Problem details:
Say how many lines of the entries below include "computer", giving nothing but that number.

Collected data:
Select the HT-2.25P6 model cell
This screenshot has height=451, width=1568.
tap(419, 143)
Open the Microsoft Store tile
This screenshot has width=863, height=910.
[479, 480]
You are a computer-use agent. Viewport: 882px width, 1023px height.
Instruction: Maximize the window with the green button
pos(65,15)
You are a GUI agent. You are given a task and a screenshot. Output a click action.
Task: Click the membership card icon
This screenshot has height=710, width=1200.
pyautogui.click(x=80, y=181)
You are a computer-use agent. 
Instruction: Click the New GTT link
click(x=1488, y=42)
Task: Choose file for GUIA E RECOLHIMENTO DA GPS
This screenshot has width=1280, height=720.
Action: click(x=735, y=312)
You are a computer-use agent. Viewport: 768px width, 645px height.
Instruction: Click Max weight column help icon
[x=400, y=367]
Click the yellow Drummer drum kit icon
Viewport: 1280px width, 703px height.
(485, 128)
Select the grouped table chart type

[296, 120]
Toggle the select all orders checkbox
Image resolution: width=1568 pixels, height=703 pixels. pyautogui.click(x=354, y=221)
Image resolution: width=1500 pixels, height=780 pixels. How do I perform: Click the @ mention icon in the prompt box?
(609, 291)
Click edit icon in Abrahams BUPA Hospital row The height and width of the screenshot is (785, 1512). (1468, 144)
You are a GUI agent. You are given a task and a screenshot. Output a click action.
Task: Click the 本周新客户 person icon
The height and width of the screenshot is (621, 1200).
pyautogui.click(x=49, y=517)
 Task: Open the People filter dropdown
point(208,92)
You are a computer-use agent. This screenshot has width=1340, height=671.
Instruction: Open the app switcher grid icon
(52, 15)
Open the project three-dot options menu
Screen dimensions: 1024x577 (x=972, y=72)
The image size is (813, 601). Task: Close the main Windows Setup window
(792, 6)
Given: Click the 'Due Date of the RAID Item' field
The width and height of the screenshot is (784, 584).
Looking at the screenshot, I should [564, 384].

Exercise solution:
4